DATASET -
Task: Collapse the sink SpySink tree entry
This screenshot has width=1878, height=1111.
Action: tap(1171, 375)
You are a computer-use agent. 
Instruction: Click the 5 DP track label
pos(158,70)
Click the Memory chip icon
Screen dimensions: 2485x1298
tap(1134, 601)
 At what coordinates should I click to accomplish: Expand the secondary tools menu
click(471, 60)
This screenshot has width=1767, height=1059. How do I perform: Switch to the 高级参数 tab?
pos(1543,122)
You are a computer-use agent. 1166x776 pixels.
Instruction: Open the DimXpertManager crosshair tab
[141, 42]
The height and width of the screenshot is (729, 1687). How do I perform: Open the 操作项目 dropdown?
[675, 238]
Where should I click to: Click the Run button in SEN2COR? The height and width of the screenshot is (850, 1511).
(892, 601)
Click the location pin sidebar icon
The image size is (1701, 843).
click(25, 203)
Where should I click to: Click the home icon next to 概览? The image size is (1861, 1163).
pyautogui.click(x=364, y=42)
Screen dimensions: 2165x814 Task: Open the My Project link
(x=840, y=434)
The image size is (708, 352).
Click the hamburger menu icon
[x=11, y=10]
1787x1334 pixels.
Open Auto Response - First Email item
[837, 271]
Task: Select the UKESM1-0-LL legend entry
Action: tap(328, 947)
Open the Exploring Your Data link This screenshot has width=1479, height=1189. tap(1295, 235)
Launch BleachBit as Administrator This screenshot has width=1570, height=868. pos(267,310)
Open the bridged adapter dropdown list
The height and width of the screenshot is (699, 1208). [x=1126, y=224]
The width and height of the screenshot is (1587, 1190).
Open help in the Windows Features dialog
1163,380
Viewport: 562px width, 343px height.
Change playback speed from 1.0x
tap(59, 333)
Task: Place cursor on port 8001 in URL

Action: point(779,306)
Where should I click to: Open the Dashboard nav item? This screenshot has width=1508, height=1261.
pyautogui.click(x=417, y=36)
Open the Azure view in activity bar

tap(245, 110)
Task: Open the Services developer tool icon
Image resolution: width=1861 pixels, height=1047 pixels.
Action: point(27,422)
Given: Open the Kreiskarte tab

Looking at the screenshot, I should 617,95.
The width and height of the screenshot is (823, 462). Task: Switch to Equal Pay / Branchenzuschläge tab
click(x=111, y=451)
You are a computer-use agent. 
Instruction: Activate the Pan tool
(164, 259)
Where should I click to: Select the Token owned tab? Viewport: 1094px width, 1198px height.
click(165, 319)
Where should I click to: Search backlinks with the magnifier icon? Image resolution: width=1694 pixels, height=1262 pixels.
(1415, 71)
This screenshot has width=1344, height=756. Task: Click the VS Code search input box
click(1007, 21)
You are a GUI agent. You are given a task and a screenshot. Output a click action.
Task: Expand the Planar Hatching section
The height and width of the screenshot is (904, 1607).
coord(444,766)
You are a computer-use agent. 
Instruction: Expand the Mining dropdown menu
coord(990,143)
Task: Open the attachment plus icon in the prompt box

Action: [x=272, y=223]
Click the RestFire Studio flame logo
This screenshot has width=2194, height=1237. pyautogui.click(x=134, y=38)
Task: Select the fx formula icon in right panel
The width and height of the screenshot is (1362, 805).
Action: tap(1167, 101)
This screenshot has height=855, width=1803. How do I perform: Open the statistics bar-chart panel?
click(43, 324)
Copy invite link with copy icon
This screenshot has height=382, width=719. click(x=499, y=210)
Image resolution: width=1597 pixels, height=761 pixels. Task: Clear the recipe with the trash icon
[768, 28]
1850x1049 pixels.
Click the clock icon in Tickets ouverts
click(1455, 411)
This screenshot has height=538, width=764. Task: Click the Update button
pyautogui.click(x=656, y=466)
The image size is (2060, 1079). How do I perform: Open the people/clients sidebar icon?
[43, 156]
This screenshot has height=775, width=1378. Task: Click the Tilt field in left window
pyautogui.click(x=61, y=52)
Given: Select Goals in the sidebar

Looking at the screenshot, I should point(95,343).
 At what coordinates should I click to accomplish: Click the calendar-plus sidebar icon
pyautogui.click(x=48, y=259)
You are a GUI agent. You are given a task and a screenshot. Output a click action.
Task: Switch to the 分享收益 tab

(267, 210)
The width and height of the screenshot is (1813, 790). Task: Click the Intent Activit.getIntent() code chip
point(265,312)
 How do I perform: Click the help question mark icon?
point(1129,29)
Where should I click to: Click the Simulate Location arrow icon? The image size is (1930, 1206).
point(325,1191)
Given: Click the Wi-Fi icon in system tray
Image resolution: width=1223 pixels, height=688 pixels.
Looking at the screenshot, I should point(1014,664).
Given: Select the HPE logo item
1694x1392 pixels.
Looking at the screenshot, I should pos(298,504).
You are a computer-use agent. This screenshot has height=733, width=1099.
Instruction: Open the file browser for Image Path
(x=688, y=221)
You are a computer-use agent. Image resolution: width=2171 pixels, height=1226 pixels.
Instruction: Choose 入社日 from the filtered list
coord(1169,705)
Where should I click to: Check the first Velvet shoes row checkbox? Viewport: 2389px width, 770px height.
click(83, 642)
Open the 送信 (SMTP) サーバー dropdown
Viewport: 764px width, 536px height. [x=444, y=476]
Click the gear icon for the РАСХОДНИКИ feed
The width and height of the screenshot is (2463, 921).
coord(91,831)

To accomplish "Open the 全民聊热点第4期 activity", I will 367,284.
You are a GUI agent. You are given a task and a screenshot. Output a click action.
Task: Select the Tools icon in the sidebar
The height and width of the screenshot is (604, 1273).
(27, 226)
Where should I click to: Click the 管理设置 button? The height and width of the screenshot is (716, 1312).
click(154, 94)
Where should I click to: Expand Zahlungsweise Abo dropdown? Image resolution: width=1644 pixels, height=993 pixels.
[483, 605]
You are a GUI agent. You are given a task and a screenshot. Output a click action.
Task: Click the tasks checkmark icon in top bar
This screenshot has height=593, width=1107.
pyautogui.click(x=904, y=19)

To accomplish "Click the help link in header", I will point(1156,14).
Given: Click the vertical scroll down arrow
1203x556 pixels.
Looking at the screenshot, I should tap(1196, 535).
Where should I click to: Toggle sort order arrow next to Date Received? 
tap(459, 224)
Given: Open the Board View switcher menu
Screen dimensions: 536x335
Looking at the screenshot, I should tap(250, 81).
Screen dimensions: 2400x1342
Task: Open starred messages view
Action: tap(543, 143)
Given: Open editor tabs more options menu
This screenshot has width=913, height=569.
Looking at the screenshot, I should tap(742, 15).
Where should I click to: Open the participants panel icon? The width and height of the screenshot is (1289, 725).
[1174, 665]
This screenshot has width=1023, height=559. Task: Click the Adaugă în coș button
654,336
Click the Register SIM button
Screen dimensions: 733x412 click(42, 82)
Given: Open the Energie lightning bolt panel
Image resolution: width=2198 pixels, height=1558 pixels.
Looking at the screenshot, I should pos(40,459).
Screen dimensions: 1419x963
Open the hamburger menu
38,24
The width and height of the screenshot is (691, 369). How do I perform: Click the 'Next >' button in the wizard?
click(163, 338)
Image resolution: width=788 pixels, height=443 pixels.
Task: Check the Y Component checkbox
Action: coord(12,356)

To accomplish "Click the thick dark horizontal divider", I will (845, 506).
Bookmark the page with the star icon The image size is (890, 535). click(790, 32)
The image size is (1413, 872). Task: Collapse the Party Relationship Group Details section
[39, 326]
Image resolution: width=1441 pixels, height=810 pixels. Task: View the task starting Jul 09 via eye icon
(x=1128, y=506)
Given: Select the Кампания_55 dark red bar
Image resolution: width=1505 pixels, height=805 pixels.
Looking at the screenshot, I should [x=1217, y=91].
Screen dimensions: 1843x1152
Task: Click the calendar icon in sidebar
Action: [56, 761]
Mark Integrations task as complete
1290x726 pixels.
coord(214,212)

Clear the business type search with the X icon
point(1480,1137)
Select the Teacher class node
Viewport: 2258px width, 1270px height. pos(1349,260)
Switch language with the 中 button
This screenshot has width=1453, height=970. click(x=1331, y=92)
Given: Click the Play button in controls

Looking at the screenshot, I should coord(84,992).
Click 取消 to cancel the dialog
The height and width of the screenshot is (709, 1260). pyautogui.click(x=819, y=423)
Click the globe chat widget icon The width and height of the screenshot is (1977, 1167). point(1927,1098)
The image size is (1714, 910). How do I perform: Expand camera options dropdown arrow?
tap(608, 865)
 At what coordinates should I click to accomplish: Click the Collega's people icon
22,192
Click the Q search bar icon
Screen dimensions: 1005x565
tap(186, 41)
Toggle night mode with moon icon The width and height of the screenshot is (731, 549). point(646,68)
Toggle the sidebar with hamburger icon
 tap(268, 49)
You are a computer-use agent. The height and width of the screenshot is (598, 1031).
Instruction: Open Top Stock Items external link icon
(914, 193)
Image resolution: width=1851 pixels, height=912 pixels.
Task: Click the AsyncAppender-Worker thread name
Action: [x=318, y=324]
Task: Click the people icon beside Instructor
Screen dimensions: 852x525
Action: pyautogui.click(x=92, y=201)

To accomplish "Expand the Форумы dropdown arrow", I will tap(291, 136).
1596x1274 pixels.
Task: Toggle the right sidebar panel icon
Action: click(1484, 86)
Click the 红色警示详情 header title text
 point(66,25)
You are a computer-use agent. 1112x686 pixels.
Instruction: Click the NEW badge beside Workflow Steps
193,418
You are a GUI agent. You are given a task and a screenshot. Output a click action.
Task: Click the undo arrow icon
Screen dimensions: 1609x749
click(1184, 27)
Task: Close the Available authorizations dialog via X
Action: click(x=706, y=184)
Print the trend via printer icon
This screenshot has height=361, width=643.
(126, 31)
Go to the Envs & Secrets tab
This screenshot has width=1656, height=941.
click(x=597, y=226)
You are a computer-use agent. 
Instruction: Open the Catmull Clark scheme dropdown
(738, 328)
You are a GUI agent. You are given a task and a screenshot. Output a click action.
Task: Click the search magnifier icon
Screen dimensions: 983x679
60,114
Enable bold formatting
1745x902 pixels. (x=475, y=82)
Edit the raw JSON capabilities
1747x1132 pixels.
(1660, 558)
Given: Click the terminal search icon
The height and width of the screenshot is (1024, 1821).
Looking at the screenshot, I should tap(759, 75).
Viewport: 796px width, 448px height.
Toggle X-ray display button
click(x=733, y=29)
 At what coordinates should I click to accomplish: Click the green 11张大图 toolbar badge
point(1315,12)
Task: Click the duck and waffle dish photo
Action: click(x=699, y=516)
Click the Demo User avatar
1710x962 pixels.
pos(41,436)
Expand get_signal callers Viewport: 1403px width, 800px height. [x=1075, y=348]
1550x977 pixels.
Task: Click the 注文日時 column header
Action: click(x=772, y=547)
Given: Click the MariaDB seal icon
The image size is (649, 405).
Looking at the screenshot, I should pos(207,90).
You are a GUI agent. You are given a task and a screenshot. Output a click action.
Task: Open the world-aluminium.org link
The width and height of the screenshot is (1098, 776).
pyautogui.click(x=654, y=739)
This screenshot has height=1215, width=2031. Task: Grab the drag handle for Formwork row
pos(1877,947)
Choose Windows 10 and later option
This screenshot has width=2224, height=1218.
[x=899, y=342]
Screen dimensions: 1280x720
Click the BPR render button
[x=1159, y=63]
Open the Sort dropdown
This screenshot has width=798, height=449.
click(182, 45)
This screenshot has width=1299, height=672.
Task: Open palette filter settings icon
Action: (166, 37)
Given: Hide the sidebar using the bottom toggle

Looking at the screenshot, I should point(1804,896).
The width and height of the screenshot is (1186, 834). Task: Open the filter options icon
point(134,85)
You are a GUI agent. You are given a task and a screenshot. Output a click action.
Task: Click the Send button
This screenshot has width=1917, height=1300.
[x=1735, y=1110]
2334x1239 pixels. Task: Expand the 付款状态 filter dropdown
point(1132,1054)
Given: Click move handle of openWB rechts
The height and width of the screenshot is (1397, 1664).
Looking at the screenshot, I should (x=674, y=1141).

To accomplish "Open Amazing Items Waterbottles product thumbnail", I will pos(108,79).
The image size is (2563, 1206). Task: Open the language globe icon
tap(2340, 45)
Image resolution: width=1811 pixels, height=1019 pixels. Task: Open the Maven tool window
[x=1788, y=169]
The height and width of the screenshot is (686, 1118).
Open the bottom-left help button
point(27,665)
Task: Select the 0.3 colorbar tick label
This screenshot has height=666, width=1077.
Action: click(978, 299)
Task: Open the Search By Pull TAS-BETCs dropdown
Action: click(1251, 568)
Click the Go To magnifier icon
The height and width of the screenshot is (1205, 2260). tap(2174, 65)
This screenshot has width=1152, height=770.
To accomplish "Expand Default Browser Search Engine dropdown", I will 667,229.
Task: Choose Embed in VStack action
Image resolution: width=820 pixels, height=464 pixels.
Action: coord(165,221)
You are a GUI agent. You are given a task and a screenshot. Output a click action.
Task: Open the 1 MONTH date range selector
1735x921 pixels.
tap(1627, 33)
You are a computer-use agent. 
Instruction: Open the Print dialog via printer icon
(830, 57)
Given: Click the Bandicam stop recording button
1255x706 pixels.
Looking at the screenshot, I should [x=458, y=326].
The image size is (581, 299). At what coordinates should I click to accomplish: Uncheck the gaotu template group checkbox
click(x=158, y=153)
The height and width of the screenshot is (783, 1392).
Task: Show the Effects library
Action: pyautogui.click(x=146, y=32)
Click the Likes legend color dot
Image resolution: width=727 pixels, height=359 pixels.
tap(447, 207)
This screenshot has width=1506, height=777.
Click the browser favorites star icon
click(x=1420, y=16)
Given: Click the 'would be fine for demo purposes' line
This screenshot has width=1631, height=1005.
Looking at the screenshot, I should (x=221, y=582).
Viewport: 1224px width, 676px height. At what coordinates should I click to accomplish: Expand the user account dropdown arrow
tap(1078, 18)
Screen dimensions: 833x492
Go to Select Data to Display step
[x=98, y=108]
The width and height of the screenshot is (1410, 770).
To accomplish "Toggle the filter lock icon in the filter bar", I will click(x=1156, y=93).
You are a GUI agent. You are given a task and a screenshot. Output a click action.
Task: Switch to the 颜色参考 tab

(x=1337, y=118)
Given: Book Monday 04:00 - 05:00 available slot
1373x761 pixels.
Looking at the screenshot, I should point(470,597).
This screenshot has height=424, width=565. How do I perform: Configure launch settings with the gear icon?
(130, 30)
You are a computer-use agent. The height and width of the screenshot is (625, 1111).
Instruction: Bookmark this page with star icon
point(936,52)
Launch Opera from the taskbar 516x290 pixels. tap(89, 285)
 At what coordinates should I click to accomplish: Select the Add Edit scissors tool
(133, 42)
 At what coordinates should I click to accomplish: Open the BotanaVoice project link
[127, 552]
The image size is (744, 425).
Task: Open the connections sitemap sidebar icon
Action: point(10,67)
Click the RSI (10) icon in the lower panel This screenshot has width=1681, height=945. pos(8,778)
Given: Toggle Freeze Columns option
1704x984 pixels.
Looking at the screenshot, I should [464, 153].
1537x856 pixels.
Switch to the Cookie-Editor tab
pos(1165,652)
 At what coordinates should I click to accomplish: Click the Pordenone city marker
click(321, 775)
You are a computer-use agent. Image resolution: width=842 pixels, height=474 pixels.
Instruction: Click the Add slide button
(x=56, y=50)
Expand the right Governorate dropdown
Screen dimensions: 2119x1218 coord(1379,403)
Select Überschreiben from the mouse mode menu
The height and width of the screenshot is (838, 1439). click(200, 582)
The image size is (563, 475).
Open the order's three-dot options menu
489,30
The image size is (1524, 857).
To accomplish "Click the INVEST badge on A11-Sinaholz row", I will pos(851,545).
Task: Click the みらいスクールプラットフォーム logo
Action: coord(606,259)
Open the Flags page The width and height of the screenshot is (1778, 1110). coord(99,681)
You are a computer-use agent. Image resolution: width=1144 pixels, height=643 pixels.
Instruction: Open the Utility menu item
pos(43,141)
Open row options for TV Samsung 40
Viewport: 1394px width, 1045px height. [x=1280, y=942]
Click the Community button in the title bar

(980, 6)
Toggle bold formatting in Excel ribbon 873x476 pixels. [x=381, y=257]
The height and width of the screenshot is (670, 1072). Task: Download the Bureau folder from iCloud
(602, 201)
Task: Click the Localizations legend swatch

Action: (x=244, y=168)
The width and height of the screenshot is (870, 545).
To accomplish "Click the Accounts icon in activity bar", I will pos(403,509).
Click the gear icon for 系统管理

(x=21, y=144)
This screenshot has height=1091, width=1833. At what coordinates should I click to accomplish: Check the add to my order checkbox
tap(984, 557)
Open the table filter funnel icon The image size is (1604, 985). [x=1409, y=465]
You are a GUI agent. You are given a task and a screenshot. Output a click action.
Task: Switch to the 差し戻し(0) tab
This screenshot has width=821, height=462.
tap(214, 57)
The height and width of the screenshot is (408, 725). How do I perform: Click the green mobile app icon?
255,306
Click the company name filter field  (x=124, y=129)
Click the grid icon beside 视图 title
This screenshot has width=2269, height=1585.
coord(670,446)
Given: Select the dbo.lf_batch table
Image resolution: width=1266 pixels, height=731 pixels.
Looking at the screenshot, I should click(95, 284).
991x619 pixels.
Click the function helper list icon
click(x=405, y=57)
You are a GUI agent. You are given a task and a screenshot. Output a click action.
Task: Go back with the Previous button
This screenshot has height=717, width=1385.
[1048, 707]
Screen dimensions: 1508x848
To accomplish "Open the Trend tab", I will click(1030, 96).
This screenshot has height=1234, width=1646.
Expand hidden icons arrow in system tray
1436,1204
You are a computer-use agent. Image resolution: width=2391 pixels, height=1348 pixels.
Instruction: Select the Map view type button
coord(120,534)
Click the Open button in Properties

EXERCISE GOAL -
The required output is the lines from the one holding "This screenshot has height=1234, width=1646." through the last line of the entries above, copied exactly.

REPLY TO THE TASK -
This screenshot has height=1234, width=1646.
Expand hidden icons arrow in system tray
1436,1204
You are a computer-use agent. Image resolution: width=2391 pixels, height=1348 pixels.
Instruction: Select the Map view type button
coord(120,534)
Click the Open button in Properties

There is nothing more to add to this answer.